▸ **Exercise brief**: Whatever the records say, give every one of them again exactly.

▸ **The records**:

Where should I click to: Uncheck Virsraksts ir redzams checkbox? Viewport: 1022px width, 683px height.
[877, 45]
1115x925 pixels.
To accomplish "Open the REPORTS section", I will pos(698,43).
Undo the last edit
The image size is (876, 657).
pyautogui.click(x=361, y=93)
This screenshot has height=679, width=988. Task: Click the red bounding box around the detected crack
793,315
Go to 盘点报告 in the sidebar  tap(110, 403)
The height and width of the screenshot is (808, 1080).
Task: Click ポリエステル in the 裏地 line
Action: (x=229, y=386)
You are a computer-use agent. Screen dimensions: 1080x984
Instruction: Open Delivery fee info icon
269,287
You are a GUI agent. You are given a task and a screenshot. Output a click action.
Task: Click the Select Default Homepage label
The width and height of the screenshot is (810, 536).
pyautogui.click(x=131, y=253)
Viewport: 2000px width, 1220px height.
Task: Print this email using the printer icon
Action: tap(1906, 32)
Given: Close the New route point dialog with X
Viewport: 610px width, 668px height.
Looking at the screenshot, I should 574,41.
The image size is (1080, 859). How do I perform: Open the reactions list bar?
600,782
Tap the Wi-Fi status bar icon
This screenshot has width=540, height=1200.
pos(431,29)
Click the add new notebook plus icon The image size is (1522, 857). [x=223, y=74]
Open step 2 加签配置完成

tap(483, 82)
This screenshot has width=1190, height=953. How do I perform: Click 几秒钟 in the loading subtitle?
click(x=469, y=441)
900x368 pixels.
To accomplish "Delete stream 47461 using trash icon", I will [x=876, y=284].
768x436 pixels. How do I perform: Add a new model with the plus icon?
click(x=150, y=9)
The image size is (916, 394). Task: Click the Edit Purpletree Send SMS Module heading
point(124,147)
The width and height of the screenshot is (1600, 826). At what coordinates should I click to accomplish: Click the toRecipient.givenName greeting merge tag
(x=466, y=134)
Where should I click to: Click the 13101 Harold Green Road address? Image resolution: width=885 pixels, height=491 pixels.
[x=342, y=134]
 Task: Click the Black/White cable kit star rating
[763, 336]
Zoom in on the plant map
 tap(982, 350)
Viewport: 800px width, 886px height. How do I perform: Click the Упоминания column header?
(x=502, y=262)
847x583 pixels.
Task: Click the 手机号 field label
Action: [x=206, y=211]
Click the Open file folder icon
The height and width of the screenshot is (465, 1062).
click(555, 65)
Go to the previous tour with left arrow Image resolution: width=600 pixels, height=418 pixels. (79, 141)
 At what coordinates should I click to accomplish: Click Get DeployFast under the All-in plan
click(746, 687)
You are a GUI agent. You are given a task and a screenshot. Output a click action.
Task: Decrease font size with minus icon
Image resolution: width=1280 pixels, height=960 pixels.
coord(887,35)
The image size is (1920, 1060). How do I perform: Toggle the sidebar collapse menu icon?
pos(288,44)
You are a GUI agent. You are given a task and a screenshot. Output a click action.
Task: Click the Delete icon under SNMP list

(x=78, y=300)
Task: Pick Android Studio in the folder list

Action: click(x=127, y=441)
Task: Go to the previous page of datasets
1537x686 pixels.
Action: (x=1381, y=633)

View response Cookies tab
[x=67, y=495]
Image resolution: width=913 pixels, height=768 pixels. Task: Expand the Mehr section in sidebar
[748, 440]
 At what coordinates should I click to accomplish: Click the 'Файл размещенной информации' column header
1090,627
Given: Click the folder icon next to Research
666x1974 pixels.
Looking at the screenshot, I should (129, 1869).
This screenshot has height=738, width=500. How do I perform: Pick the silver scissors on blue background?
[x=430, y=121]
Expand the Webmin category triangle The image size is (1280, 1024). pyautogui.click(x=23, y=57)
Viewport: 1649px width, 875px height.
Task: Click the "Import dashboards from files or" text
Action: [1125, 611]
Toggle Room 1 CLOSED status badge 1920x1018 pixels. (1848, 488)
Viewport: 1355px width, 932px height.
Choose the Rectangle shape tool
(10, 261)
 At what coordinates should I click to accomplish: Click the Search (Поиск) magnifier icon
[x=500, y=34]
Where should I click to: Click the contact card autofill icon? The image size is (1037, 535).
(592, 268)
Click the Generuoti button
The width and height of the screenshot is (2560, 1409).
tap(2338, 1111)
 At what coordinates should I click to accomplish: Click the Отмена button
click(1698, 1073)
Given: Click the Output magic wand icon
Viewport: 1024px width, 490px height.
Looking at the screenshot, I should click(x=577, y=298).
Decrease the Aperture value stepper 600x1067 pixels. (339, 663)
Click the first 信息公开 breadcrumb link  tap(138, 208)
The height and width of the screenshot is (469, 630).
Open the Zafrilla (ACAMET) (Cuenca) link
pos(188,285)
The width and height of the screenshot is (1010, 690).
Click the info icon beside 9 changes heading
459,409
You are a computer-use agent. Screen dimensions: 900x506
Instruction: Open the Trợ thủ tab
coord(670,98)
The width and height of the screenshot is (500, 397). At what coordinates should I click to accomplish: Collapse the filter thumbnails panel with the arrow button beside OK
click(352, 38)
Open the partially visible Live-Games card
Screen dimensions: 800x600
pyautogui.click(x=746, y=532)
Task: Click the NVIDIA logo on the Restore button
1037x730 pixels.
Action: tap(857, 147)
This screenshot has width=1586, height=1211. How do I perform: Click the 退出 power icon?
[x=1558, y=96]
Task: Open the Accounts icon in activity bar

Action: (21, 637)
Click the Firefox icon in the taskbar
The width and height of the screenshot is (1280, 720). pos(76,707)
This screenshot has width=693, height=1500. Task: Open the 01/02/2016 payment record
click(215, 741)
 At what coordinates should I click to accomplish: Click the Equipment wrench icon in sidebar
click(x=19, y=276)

▸ **Expected answer**:
Where should I click to: Uncheck Virsraksts ir redzams checkbox? Viewport: 1022px width, 683px height.
[877, 45]
1115x925 pixels.
To accomplish "Open the REPORTS section", I will pos(698,43).
Undo the last edit
The image size is (876, 657).
pyautogui.click(x=361, y=93)
This screenshot has height=679, width=988. Task: Click the red bounding box around the detected crack
793,315
Go to 盘点报告 in the sidebar  tap(110, 403)
The height and width of the screenshot is (808, 1080).
Task: Click ポリエステル in the 裏地 line
Action: (x=229, y=386)
You are a computer-use agent. Screen dimensions: 1080x984
Instruction: Open Delivery fee info icon
269,287
You are a GUI agent. You are given a task and a screenshot. Output a click action.
Task: Click the Select Default Homepage label
The width and height of the screenshot is (810, 536).
pyautogui.click(x=131, y=253)
Viewport: 2000px width, 1220px height.
Task: Print this email using the printer icon
Action: tap(1906, 32)
Given: Close the New route point dialog with X
Viewport: 610px width, 668px height.
Looking at the screenshot, I should 574,41.
The image size is (1080, 859). How do I perform: Open the reactions list bar?
600,782
Tap the Wi-Fi status bar icon
This screenshot has width=540, height=1200.
pos(431,29)
Click the add new notebook plus icon The image size is (1522, 857). [x=223, y=74]
Open step 2 加签配置完成

tap(483, 82)
This screenshot has width=1190, height=953. How do I perform: Click 几秒钟 in the loading subtitle?
click(x=469, y=441)
900x368 pixels.
To accomplish "Delete stream 47461 using trash icon", I will [x=876, y=284].
768x436 pixels. How do I perform: Add a new model with the plus icon?
click(x=150, y=9)
The image size is (916, 394). Task: Click the Edit Purpletree Send SMS Module heading
point(124,147)
The width and height of the screenshot is (1600, 826). At what coordinates should I click to accomplish: Click the toRecipient.givenName greeting merge tag
(x=466, y=134)
Where should I click to: Click the 13101 Harold Green Road address? Image resolution: width=885 pixels, height=491 pixels.
[x=342, y=134]
 Task: Click the Black/White cable kit star rating
[763, 336]
Zoom in on the plant map
 tap(982, 350)
Viewport: 800px width, 886px height. How do I perform: Click the Упоминания column header?
(x=502, y=262)
847x583 pixels.
Task: Click the 手机号 field label
Action: [x=206, y=211]
Click the Open file folder icon
The height and width of the screenshot is (465, 1062).
click(555, 65)
Go to the previous tour with left arrow Image resolution: width=600 pixels, height=418 pixels. (79, 141)
 At what coordinates should I click to accomplish: Click Get DeployFast under the All-in plan
click(746, 687)
You are a GUI agent. You are given a task and a screenshot. Output a click action.
Task: Decrease font size with minus icon
Image resolution: width=1280 pixels, height=960 pixels.
coord(887,35)
The image size is (1920, 1060). How do I perform: Toggle the sidebar collapse menu icon?
pos(288,44)
You are a GUI agent. You are given a task and a screenshot. Output a click action.
Task: Click the Delete icon under SNMP list

(x=78, y=300)
Task: Pick Android Studio in the folder list

Action: click(x=127, y=441)
Task: Go to the previous page of datasets
1537x686 pixels.
Action: (x=1381, y=633)

View response Cookies tab
[x=67, y=495]
Image resolution: width=913 pixels, height=768 pixels. Task: Expand the Mehr section in sidebar
[748, 440]
 At what coordinates should I click to accomplish: Click the 'Файл размещенной информации' column header
1090,627
Given: Click the folder icon next to Research
666x1974 pixels.
Looking at the screenshot, I should (129, 1869).
This screenshot has height=738, width=500. How do I perform: Pick the silver scissors on blue background?
[x=430, y=121]
Expand the Webmin category triangle The image size is (1280, 1024). pyautogui.click(x=23, y=57)
Viewport: 1649px width, 875px height.
Task: Click the "Import dashboards from files or" text
Action: [1125, 611]
Toggle Room 1 CLOSED status badge 1920x1018 pixels. (1848, 488)
Viewport: 1355px width, 932px height.
Choose the Rectangle shape tool
(10, 261)
 At what coordinates should I click to accomplish: Click the Search (Поиск) magnifier icon
[x=500, y=34]
Where should I click to: Click the contact card autofill icon? The image size is (1037, 535).
(592, 268)
Click the Generuoti button
The width and height of the screenshot is (2560, 1409).
tap(2338, 1111)
 At what coordinates should I click to accomplish: Click the Отмена button
click(1698, 1073)
Given: Click the Output magic wand icon
Viewport: 1024px width, 490px height.
Looking at the screenshot, I should click(x=577, y=298).
Decrease the Aperture value stepper 600x1067 pixels. (339, 663)
Click the first 信息公开 breadcrumb link  tap(138, 208)
The height and width of the screenshot is (469, 630).
Open the Zafrilla (ACAMET) (Cuenca) link
pos(188,285)
The width and height of the screenshot is (1010, 690).
Click the info icon beside 9 changes heading
459,409
You are a computer-use agent. Screen dimensions: 900x506
Instruction: Open the Trợ thủ tab
coord(670,98)
The width and height of the screenshot is (500, 397). At what coordinates should I click to accomplish: Collapse the filter thumbnails panel with the arrow button beside OK
click(352, 38)
Open the partially visible Live-Games card
Screen dimensions: 800x600
pyautogui.click(x=746, y=532)
Task: Click the NVIDIA logo on the Restore button
1037x730 pixels.
Action: tap(857, 147)
This screenshot has width=1586, height=1211. How do I perform: Click the 退出 power icon?
[x=1558, y=96]
Task: Open the Accounts icon in activity bar

Action: (21, 637)
Click the Firefox icon in the taskbar
The width and height of the screenshot is (1280, 720). pos(76,707)
This screenshot has width=693, height=1500. Task: Open the 01/02/2016 payment record
click(215, 741)
 At what coordinates should I click to accomplish: Click the Equipment wrench icon in sidebar
click(x=19, y=276)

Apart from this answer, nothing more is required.